Dataset records:
+ + + +
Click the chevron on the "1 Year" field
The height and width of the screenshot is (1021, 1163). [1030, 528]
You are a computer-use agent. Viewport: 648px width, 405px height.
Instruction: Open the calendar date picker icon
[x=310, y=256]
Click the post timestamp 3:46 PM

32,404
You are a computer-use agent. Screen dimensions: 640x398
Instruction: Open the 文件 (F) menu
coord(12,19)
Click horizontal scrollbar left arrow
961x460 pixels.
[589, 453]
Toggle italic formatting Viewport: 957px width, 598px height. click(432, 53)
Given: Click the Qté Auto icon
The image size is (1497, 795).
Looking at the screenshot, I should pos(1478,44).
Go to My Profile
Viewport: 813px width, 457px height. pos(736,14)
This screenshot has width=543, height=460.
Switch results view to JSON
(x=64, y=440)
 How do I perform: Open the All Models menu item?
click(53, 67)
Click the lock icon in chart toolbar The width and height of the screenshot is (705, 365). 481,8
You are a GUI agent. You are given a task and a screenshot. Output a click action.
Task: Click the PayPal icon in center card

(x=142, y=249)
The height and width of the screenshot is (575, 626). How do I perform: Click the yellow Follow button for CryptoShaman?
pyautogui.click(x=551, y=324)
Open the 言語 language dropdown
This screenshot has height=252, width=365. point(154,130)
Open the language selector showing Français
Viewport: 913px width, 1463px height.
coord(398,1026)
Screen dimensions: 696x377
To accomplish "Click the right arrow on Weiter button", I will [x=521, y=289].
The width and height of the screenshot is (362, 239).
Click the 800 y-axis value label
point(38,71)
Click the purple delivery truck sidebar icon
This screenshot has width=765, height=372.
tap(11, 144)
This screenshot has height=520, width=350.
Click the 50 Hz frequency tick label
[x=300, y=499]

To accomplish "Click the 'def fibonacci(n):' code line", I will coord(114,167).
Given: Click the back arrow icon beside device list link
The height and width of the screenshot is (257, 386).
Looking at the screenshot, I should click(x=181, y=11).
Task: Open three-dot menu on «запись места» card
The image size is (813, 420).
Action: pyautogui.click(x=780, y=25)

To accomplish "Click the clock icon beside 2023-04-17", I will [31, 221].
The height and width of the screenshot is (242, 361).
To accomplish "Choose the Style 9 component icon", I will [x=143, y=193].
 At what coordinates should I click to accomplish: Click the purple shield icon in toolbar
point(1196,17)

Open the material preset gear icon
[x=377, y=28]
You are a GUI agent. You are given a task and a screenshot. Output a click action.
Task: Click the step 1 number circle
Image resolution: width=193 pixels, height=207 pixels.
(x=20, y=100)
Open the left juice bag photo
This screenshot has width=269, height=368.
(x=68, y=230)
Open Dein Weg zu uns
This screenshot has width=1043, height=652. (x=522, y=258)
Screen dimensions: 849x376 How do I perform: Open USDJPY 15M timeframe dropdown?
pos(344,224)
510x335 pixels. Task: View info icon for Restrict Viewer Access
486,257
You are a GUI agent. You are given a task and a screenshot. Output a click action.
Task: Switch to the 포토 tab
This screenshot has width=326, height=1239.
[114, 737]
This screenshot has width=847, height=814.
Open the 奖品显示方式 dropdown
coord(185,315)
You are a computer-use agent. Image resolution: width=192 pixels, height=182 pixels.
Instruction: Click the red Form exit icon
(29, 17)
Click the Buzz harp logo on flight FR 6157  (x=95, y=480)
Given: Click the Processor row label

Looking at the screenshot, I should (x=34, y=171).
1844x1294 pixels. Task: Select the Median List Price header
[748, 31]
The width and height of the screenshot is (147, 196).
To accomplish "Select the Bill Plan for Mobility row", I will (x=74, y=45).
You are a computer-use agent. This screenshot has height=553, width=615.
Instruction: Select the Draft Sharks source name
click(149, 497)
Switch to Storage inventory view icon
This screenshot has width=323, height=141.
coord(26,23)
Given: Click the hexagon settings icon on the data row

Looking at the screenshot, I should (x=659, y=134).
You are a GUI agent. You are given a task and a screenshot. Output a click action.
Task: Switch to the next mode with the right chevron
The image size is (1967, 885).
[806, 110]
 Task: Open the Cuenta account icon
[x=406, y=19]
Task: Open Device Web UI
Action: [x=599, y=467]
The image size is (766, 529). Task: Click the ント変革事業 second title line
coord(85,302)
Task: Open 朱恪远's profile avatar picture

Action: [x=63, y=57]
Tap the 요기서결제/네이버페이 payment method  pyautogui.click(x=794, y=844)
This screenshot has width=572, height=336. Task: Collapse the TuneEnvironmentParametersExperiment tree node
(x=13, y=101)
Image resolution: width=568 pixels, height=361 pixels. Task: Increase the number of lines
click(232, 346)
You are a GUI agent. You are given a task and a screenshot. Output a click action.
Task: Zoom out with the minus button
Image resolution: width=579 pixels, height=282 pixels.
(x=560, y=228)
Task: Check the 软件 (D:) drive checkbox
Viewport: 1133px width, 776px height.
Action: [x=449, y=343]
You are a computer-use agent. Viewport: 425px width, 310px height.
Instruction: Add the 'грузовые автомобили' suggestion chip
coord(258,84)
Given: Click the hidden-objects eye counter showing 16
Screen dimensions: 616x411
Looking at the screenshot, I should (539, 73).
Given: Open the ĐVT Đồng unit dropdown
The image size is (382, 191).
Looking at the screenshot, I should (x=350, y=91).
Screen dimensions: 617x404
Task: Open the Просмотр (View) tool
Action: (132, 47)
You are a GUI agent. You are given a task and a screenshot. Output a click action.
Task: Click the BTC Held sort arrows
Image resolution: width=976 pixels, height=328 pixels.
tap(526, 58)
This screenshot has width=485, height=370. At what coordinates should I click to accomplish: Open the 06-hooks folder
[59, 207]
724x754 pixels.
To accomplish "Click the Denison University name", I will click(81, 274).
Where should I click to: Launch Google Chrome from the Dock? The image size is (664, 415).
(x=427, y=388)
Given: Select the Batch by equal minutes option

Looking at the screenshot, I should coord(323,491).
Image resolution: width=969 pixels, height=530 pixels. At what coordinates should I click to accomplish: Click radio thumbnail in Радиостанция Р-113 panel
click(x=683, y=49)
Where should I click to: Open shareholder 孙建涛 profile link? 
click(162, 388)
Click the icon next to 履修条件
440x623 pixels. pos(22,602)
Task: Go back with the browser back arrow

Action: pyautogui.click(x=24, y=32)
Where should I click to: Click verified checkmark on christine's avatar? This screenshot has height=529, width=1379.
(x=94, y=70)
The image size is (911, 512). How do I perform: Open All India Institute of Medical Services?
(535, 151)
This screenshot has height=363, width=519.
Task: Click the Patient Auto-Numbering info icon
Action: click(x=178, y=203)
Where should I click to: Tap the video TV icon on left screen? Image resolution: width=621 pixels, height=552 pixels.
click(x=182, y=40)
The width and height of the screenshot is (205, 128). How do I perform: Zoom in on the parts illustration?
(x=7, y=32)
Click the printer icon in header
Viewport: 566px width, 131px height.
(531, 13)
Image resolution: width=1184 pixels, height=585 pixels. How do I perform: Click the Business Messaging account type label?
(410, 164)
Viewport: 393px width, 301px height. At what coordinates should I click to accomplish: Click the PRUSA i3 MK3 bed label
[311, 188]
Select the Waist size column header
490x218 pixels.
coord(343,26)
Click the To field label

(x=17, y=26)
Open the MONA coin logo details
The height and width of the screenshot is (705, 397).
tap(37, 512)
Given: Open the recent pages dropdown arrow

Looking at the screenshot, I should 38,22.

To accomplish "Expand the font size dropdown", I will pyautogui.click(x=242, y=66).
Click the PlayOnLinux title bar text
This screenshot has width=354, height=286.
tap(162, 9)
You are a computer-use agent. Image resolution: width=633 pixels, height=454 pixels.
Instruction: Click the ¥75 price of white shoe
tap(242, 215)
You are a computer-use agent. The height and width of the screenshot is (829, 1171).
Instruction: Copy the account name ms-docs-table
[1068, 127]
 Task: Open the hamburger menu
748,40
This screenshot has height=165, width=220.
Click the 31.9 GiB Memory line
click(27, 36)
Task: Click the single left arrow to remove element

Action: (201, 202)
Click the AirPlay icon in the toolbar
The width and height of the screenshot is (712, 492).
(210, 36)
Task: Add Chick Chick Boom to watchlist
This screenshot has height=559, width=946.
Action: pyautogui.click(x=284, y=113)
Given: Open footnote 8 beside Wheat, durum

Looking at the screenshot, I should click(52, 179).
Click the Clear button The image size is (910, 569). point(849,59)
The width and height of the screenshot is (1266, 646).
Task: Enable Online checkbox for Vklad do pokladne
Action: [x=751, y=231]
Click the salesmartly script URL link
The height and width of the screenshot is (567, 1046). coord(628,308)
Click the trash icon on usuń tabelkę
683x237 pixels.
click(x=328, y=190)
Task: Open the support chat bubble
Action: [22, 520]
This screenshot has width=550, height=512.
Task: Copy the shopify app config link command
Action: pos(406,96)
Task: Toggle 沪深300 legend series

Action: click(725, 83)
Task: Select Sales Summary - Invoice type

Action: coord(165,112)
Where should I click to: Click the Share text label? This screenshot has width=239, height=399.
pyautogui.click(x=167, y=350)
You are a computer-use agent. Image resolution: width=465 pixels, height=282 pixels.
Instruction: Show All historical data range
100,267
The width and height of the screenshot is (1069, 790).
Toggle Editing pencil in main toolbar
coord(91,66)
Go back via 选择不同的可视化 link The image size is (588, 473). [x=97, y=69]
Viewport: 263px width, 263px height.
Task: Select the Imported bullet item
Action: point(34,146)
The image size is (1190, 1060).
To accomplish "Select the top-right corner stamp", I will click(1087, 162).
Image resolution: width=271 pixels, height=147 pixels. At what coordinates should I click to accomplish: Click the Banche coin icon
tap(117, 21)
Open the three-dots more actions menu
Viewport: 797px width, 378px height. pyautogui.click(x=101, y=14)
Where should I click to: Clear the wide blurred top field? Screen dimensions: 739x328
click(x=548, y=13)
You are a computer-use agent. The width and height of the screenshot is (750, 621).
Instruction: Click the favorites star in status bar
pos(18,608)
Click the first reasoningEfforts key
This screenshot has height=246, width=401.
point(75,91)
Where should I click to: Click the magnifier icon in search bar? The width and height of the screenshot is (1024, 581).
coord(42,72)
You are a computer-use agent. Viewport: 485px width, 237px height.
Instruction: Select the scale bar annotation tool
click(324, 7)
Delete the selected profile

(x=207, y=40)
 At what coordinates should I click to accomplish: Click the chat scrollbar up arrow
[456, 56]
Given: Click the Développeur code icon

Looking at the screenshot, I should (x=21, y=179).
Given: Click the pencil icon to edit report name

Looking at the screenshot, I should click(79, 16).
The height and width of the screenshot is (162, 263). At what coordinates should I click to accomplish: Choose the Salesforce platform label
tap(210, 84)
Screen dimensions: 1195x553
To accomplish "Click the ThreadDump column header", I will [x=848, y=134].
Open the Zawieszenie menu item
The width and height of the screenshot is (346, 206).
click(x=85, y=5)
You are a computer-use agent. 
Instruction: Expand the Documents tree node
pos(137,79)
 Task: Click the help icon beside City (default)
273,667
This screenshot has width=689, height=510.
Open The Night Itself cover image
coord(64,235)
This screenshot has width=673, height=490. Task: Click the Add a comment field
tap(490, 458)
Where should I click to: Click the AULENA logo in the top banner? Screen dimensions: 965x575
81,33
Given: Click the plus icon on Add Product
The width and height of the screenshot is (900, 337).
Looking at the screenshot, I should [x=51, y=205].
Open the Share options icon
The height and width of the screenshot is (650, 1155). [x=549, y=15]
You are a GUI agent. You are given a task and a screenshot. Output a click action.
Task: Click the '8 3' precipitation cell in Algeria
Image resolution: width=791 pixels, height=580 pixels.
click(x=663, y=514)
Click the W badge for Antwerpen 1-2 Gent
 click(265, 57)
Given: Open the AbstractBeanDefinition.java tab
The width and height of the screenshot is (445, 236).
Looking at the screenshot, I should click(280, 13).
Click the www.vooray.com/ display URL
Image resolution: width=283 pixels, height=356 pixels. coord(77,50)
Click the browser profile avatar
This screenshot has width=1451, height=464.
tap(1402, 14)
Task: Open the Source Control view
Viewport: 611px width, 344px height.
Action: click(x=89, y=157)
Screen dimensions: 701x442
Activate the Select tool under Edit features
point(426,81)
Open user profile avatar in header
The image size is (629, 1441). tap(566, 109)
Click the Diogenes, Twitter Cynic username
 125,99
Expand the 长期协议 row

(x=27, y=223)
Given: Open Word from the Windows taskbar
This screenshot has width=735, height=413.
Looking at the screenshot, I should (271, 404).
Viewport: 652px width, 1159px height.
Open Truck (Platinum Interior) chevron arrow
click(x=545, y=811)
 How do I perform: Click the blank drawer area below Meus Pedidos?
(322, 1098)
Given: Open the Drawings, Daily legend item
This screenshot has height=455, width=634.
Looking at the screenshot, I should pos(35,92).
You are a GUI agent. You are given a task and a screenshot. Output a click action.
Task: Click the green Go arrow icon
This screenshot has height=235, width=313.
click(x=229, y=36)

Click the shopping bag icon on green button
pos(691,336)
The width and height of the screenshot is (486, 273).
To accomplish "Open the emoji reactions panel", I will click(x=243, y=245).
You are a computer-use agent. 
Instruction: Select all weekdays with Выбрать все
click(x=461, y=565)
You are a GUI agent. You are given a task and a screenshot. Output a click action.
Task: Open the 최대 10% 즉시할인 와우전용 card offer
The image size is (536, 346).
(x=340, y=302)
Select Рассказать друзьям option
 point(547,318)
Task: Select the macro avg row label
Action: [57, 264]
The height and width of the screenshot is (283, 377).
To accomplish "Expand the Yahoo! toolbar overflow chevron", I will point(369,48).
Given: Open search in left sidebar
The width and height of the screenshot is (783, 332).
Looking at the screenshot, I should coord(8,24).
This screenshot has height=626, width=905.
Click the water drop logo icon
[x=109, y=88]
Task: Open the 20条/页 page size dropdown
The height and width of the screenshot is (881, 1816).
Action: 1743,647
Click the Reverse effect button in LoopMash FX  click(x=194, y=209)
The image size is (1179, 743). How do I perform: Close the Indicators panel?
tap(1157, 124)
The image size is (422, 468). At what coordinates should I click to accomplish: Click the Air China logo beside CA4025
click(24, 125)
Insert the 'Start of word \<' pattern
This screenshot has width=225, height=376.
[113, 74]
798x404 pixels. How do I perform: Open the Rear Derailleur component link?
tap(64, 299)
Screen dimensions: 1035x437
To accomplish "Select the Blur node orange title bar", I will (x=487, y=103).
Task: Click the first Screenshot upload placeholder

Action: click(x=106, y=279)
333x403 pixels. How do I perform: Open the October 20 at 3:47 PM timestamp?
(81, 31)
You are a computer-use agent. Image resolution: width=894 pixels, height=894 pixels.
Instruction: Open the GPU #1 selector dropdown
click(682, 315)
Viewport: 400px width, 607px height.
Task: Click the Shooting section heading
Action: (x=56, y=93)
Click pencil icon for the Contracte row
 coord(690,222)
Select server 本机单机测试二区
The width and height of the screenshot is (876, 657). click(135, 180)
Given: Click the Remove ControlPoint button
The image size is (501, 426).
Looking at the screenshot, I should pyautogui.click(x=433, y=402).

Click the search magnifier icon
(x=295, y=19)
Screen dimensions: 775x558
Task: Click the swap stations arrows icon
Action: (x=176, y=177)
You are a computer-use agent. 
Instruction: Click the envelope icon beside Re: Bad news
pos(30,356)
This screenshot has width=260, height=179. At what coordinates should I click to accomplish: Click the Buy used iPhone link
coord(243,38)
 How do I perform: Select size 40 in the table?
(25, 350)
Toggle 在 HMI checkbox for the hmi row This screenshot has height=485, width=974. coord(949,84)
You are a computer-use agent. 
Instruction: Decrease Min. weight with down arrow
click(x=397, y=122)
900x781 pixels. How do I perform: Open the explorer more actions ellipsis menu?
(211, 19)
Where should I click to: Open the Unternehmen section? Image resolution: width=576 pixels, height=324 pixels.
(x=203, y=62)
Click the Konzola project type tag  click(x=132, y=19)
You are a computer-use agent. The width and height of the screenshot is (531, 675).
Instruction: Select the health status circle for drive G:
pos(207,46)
+ + + +
Directions for this task | Say how many lines in the records contain the string "showing". No other text is needed.

Exercise response | 2